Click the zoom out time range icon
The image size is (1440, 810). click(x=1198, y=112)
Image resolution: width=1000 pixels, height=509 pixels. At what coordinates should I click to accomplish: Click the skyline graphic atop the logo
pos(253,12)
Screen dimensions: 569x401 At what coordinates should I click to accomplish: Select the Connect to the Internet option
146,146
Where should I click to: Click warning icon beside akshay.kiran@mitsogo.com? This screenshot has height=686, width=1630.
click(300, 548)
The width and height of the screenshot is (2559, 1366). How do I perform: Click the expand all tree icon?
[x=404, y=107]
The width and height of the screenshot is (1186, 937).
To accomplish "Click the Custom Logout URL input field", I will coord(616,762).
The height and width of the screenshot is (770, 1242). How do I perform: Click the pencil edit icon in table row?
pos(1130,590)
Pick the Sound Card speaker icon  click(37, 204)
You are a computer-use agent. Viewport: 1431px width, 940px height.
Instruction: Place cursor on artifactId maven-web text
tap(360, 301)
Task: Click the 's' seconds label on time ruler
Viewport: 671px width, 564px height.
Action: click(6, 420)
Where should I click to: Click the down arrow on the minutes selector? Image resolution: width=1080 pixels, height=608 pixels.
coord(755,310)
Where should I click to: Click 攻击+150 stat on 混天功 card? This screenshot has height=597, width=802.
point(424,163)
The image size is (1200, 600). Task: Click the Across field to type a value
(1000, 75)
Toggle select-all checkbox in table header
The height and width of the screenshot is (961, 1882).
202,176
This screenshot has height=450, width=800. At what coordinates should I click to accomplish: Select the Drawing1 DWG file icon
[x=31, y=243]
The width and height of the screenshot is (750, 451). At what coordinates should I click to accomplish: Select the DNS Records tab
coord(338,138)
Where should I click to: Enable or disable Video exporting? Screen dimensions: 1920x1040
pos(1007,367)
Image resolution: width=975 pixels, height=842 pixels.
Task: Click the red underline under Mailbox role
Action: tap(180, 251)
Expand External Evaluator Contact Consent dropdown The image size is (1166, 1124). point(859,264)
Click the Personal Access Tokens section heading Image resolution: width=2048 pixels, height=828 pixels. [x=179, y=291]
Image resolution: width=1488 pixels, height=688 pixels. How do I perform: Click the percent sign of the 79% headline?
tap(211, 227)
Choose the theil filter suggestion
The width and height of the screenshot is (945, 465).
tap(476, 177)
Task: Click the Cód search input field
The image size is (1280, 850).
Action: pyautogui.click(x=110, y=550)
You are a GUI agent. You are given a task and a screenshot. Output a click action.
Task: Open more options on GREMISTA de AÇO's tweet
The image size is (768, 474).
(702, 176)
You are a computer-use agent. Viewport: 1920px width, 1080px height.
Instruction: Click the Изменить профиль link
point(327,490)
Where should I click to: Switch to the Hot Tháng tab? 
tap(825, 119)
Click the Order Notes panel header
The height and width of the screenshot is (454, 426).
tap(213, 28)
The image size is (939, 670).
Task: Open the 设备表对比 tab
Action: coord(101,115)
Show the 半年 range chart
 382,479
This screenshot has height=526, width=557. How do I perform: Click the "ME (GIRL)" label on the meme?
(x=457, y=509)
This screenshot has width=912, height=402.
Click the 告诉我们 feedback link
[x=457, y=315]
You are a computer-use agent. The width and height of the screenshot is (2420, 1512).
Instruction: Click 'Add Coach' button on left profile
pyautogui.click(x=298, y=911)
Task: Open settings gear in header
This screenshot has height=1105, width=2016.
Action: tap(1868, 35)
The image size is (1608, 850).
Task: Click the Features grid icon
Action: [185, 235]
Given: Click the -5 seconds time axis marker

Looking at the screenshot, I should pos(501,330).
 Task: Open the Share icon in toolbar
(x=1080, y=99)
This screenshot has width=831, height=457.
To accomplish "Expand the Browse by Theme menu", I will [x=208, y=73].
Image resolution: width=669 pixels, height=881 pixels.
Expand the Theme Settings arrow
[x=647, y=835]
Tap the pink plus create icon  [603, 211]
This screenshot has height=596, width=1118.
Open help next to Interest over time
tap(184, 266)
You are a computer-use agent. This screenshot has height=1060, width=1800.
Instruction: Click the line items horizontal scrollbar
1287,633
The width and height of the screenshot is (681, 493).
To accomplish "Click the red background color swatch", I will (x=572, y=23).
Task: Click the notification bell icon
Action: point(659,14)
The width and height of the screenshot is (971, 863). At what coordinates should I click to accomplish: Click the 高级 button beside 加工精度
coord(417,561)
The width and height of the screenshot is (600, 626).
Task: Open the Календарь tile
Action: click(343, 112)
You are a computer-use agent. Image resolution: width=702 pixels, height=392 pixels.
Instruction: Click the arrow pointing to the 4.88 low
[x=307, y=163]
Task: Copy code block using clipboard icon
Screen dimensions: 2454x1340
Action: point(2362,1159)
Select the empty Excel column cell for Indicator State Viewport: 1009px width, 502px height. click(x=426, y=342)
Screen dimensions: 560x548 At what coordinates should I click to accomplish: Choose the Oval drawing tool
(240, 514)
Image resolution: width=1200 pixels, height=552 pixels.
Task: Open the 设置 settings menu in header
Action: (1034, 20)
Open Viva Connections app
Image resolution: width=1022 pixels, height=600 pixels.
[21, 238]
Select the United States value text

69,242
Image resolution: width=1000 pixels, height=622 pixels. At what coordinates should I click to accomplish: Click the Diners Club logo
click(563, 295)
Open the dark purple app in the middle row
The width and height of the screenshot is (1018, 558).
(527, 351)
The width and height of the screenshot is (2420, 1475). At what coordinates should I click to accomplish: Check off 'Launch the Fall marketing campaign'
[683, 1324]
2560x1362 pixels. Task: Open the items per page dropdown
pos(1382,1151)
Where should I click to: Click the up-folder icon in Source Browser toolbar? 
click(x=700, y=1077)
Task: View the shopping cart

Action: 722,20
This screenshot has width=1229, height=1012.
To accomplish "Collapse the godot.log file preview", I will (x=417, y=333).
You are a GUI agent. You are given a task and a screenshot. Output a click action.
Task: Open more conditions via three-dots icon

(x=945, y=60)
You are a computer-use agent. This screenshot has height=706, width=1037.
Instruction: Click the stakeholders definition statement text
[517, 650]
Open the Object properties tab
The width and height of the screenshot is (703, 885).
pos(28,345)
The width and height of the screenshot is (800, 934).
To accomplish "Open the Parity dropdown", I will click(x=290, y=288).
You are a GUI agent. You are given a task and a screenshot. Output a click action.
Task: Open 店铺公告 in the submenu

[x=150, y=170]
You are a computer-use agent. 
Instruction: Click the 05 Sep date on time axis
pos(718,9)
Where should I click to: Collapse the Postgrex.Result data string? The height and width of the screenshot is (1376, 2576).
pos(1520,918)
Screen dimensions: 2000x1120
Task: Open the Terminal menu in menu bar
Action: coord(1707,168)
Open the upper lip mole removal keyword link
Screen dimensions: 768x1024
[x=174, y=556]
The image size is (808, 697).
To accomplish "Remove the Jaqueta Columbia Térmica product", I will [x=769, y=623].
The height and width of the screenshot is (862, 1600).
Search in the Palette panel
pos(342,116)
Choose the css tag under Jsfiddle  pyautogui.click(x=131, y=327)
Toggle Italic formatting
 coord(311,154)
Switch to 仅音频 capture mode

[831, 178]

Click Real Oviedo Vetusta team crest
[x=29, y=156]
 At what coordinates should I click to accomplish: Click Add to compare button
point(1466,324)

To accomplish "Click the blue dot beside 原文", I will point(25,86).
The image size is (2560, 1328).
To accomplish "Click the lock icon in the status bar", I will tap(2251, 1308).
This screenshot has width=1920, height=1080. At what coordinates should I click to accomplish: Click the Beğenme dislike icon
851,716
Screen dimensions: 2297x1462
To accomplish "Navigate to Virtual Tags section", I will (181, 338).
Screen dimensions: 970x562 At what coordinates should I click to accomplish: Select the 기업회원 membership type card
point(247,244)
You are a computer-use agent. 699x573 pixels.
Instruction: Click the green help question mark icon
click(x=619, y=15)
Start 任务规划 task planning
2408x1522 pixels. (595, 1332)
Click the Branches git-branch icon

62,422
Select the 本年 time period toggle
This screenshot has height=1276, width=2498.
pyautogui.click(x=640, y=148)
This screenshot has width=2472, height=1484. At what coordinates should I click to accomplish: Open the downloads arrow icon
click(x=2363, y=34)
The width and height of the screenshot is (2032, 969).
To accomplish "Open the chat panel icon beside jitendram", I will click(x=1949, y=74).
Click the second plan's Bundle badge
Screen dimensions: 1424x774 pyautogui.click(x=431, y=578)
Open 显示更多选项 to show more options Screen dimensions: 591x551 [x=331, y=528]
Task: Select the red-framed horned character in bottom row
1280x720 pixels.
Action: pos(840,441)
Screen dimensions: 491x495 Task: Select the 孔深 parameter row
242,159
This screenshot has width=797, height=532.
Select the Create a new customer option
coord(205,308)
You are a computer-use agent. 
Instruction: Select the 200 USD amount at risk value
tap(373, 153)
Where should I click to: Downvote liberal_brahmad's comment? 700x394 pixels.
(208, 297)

*STATED TASK*:
Arrange everything in the data from the line containing "The width and height of the screenshot is (1186, 937)." down to the line containing "point(424,163)", both included, into a Markdown table with the columns No. and Text, numbering each line and leaving out blank lines.

*RESPONSE TO THIS EXERCISE*:
| No. | Text |
|---|---|
| 1 | The width and height of the screenshot is (1186, 937). |
| 2 | To accomplish "Click the Custom Logout URL input field", I will coord(616,762). |
| 3 | The height and width of the screenshot is (770, 1242). How do I perform: Click the pencil edit icon in table row? |
| 4 | pos(1130,590) |
| 5 | Pick the Sound Card speaker icon  click(37, 204) |
| 6 | You are a computer-use agent. Viewport: 1431px width, 940px height. |
| 7 | Instruction: Place cursor on artifactId maven-web text |
| 8 | tap(360, 301) |
| 9 | Task: Click the 's' seconds label on time ruler |
| 10 | Viewport: 671px width, 564px height. |
| 11 | Action: click(6, 420) |
| 12 | Where should I click to: Click the down arrow on the minutes selector? Image resolution: width=1080 pixels, height=608 pixels. |
| 13 | coord(755,310) |
| 14 | Where should I click to: Click 攻击+150 stat on 混天功 card? This screenshot has height=597, width=802. |
| 15 | point(424,163) |